Republicans unlikely to adopt Monforton ’s closed primary resolution

Matt Monforton

Updated (see note). Should Montana switch to primary elections closed to all but officially declared members of a political party? Republican legislative candidate Matt Monforton (Bozeman, HD-69, map) thinks so. Not pleased that Democratic crossover votes may have defeated tea partiers Scott Boulanger in SD-43 (map) and Mike Hebert in HD-11 (map), Monforton has drafted for next weekend’s Montana Republican Convention a resolution calling for closed primaries. If adopted, it would become part of the GOP’s platform.

In theory, a closed primary prevents crossover mischief and protects the right of a political party to choose its own candidates. In practice, a closed primary raises issues concerning the political privacy of individual voters.

I doubt Monforton’s closed primary resolution will be adopted, although the convention may well adopt a feel-good resolution denouncing those underhanded Democrats who had the temerity to cast legal crossover votes. There are three reasons why:

  1. Crossover voting seldom changes the outcome of an election. It raises the blood pressure of party loyalists, but it’s not a significant political problem as long as it changes outcomes rarely and on a local level.

  2. Voters like open primaries because of the choices they offer and because registering to vote does not require publicly declaring an affiliation with a political party. A state’s choice of an open primary is an indirect recognition of a right to privacy of political affiliation.

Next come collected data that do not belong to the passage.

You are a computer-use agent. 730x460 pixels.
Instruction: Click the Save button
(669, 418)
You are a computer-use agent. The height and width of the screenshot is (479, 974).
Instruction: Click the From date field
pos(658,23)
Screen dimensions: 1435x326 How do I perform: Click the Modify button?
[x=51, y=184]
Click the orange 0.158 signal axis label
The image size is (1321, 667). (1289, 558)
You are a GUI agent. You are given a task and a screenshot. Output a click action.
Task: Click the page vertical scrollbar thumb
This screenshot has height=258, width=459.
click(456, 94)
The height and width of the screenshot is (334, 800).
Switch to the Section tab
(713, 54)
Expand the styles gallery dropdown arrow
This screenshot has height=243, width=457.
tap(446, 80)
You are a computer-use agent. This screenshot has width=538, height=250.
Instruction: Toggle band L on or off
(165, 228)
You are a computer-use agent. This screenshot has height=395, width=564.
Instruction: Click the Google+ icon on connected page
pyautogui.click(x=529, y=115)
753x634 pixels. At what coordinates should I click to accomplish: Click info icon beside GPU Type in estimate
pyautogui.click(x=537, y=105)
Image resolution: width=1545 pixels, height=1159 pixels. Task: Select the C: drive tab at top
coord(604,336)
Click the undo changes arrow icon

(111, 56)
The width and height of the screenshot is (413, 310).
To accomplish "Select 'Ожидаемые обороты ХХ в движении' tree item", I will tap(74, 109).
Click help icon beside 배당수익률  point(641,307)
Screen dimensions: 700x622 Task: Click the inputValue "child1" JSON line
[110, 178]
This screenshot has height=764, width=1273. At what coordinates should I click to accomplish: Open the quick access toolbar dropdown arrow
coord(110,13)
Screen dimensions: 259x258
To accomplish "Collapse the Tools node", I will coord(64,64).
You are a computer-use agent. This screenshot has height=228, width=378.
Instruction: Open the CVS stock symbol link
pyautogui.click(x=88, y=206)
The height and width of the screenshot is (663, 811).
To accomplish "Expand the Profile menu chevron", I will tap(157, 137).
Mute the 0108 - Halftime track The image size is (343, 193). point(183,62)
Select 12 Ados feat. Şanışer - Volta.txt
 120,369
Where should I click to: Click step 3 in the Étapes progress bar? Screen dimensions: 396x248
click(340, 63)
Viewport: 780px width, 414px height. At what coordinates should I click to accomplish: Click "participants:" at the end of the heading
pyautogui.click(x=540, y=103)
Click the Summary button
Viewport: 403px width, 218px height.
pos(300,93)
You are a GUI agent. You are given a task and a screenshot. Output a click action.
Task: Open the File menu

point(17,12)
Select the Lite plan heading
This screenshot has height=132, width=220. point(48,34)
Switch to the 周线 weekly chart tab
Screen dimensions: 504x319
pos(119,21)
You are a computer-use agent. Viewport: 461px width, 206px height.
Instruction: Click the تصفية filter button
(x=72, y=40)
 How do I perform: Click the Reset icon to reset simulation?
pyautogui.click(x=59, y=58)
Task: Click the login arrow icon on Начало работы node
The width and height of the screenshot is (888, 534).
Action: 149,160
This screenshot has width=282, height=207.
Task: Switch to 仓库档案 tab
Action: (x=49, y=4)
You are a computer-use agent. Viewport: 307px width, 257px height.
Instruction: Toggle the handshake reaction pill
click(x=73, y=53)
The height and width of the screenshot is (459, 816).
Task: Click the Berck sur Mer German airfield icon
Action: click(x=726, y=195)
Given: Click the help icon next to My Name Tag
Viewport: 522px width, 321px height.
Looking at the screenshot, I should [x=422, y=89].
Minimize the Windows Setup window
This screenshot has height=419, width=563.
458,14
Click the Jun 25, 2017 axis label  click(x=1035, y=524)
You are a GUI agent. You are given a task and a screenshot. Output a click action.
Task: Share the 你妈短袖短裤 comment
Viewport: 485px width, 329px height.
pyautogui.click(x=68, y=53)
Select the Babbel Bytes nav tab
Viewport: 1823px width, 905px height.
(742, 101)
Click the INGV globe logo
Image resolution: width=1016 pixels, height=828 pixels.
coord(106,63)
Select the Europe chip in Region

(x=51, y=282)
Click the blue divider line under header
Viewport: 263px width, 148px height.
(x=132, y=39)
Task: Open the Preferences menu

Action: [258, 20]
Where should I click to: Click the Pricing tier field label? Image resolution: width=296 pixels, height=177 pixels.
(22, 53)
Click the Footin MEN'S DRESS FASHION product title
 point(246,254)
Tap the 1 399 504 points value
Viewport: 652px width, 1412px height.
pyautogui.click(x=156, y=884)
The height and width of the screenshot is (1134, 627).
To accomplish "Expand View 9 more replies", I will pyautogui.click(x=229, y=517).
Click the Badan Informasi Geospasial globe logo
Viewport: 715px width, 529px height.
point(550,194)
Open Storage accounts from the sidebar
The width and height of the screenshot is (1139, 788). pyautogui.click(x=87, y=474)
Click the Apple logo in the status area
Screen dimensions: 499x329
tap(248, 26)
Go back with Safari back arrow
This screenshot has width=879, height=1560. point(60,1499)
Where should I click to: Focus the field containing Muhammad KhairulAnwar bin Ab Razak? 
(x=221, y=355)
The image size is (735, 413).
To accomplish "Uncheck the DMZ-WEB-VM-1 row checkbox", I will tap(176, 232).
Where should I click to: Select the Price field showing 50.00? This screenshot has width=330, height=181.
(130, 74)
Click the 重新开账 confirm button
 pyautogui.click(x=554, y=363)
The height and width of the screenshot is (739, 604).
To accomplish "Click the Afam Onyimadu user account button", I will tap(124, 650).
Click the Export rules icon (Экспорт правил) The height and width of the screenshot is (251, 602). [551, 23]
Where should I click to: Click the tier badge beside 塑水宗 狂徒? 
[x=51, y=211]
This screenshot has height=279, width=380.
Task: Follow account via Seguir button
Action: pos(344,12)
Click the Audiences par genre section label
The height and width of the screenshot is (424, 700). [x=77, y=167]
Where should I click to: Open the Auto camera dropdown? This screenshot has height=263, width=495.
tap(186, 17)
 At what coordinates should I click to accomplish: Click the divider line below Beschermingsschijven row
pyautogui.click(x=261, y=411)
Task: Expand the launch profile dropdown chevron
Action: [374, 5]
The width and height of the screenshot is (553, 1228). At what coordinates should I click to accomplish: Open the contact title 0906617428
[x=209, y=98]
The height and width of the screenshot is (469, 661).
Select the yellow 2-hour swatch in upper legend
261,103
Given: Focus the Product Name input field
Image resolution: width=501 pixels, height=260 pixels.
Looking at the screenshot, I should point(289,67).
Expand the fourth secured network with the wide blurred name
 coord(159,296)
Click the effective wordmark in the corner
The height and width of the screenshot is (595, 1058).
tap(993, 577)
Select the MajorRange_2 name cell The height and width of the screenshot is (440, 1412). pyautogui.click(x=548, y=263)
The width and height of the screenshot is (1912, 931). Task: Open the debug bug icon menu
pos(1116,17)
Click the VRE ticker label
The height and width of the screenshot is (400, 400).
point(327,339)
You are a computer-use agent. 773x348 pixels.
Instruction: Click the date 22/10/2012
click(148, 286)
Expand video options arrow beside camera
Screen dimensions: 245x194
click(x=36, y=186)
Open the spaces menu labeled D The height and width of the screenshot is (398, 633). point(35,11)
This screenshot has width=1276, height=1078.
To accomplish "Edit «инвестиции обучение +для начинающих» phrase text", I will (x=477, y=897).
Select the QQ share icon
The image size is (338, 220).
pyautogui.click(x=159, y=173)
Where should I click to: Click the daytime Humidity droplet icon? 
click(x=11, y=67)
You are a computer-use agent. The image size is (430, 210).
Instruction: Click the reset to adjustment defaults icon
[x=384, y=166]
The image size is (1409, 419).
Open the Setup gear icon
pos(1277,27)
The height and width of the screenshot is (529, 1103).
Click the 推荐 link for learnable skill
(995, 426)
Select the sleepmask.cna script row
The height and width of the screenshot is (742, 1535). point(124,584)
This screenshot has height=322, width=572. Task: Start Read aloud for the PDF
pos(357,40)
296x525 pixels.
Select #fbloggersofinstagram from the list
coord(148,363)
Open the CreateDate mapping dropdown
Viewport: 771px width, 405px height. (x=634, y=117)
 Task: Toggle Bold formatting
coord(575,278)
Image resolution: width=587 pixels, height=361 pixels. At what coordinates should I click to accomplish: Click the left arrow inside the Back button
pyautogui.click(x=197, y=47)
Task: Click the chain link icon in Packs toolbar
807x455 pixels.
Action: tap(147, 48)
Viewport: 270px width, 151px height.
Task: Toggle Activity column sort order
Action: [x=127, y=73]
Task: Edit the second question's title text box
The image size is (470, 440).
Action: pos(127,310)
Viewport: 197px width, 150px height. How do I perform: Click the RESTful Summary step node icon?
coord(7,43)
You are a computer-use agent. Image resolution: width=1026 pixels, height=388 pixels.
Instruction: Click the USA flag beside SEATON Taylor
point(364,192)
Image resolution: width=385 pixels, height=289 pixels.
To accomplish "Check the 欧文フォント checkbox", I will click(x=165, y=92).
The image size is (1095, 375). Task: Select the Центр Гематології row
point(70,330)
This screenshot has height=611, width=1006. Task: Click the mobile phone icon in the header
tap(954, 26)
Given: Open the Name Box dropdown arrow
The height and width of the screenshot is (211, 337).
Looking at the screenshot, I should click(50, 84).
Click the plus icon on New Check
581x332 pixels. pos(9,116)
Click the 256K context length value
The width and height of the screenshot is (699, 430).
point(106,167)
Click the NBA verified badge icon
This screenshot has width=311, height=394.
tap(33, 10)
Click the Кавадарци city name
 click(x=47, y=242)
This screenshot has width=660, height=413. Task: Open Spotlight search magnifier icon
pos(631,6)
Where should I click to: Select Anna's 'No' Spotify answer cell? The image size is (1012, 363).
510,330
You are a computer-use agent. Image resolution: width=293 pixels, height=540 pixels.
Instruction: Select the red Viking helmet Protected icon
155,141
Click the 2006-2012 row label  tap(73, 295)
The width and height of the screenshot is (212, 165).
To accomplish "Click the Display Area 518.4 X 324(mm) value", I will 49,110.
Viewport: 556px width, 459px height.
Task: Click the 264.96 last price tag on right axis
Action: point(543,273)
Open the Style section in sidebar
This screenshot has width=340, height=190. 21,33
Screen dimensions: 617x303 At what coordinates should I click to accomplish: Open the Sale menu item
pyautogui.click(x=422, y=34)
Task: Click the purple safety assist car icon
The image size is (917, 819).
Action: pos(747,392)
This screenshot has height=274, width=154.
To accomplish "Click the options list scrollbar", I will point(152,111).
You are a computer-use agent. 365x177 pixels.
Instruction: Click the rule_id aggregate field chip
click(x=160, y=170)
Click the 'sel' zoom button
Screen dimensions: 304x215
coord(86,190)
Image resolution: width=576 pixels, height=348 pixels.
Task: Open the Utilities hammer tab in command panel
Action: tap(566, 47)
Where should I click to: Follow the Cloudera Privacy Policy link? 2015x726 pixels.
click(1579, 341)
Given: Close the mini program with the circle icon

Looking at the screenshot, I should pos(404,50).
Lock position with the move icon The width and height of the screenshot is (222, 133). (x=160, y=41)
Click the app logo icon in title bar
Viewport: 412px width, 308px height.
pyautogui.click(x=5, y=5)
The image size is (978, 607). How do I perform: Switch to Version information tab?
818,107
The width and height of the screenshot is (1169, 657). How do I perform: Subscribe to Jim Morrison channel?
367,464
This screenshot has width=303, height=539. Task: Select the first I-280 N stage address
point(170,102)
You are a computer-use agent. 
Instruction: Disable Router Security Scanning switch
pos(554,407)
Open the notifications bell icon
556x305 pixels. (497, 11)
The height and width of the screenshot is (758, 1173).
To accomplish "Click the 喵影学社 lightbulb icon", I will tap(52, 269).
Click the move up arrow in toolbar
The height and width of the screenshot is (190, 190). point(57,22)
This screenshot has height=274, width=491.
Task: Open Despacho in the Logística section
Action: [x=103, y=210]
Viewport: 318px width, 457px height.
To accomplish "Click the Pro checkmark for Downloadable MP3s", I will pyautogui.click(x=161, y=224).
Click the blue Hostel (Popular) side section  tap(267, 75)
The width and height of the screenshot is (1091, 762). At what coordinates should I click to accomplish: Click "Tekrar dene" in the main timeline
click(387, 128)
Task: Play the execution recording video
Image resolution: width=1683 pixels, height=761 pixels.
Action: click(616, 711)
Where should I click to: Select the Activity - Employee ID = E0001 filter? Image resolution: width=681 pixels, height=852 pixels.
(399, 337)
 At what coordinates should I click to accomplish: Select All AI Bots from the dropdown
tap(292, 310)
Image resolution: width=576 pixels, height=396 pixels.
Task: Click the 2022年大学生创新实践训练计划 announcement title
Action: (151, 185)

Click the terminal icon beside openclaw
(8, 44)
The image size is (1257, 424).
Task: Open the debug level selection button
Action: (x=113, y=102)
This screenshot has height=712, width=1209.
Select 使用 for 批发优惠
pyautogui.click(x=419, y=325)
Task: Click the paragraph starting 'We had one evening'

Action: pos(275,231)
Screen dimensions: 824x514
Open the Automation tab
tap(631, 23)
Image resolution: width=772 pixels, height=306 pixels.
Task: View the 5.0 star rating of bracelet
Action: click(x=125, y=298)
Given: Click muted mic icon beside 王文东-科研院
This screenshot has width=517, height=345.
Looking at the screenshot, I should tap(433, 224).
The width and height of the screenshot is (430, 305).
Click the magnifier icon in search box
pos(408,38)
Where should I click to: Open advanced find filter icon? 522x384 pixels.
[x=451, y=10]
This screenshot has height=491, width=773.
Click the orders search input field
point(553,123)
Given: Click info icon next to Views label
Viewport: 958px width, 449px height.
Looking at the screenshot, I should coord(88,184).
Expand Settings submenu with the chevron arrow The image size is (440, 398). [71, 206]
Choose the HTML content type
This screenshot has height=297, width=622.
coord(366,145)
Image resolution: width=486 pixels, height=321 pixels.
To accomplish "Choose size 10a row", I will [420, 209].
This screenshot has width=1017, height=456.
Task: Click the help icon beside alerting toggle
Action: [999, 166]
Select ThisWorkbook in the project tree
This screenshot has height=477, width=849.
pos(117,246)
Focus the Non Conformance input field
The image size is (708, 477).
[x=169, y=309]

  3. Montana’s Republicans want a top two primary, probably on the California model, because it would have the practical effect of keeping third parties and independents off the general election ballot. Republican believe, with good cause, I think, that Jon Tester won both of his U.S. Senate elections, and that Steve Bullock his gubernatorial election, with pluralities because Libertarian candidates diverted votes from Republicans Conrad Burns, Dennis Rehberg, and Rick Hill. In the 2013 legislature, a bill (HB-36) for a Louisiana style top two “jungle” primary failed in committee, but a bill (SB-408) putting a California style top two referendum on the 2014 general election ballot passed (it was kicked off the ballot by the Montana Supreme Court due to a defective title). An instant runoff election (link 1, link 2), incidentally, eliminates the alleged “need” for a top two primary.

Monforton also proposes that the Montana Republican Party file a lawsuit “…to vindicate its First Amendment right to have Republican candidates selected by Republican voters.” If the GOP still wants a top two primary, and I believe it does, it won't approve such a lawsuit. And my legal sources tell me that if such a lawsuit is filed, it’s odds of success are very low.